(EXERCISE DESCRIPTION): Print the line containing "Where should I click to: Open the Shipping" and each line after it to the end of the material below. Print nothing else.

(RECORDS SUPPLIED):
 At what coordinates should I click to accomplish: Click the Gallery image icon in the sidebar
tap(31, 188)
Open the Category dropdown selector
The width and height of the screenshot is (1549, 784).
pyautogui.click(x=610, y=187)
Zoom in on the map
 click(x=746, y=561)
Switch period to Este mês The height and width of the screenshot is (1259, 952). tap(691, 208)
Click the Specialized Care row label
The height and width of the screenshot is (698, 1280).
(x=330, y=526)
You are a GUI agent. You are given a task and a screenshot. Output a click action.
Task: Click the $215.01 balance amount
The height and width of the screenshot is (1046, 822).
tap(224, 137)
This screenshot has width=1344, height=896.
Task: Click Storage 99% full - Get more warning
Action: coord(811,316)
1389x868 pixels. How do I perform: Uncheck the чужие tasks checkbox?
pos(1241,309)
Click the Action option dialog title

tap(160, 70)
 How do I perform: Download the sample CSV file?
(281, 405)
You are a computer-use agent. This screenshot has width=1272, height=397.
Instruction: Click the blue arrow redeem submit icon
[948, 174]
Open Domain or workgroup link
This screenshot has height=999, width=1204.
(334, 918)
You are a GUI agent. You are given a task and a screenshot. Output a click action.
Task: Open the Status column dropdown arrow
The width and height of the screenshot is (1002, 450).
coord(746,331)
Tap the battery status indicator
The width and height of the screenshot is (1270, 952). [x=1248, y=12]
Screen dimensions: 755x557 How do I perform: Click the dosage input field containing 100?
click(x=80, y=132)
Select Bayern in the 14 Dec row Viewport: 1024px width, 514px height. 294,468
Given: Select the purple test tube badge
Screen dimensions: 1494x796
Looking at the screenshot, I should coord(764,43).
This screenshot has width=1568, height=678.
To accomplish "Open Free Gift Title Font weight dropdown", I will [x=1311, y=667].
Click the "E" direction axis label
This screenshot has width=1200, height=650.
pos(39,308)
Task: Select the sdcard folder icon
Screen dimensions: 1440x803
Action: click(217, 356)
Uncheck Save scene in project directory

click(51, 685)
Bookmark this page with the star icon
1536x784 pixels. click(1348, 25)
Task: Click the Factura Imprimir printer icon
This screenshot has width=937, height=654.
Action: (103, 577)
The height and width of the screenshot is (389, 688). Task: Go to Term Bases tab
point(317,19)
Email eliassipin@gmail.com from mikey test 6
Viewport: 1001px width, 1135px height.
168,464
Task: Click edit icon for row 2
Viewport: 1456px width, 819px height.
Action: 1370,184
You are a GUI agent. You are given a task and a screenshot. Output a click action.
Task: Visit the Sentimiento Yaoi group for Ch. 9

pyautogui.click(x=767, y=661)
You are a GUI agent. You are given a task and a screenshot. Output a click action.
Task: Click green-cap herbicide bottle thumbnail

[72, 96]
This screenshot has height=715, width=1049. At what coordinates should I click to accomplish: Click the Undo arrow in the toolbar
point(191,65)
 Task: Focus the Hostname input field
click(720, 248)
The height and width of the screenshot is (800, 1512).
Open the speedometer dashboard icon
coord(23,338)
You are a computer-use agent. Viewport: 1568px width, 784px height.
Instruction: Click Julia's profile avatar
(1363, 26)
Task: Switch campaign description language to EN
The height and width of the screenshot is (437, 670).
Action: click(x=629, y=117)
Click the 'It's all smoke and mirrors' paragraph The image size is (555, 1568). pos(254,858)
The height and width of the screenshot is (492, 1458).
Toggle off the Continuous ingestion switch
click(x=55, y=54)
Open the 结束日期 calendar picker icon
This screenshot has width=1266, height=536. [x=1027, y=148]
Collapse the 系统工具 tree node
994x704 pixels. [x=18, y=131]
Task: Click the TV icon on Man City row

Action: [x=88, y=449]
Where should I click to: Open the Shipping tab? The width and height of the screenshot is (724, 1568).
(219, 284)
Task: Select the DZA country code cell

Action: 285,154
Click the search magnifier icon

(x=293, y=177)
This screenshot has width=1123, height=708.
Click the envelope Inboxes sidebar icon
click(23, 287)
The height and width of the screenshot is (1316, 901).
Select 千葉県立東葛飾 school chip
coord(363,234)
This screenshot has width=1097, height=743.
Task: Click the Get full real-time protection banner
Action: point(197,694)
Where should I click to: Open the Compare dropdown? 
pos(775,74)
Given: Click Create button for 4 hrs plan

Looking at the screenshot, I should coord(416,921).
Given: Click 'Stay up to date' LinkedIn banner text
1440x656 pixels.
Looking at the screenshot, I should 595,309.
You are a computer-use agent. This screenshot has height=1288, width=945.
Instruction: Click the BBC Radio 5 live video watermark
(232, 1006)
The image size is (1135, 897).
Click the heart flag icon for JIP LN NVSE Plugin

(OUTPUT FOR THIS EXERCISE):
Where should I click to: Open the Shipping tab? The width and height of the screenshot is (724, 1568).
(219, 284)
Task: Select the DZA country code cell

Action: 285,154
Click the search magnifier icon

(x=293, y=177)
This screenshot has width=1123, height=708.
Click the envelope Inboxes sidebar icon
click(23, 287)
The height and width of the screenshot is (1316, 901).
Select 千葉県立東葛飾 school chip
coord(363,234)
This screenshot has width=1097, height=743.
Task: Click the Get full real-time protection banner
Action: point(197,694)
Where should I click to: Open the Compare dropdown? 
pos(775,74)
Given: Click Create button for 4 hrs plan

Looking at the screenshot, I should coord(416,921).
Given: Click 'Stay up to date' LinkedIn banner text
1440x656 pixels.
Looking at the screenshot, I should 595,309.
You are a computer-use agent. This screenshot has height=1288, width=945.
Instruction: Click the BBC Radio 5 live video watermark
(232, 1006)
The image size is (1135, 897).
Click the heart flag icon for JIP LN NVSE Plugin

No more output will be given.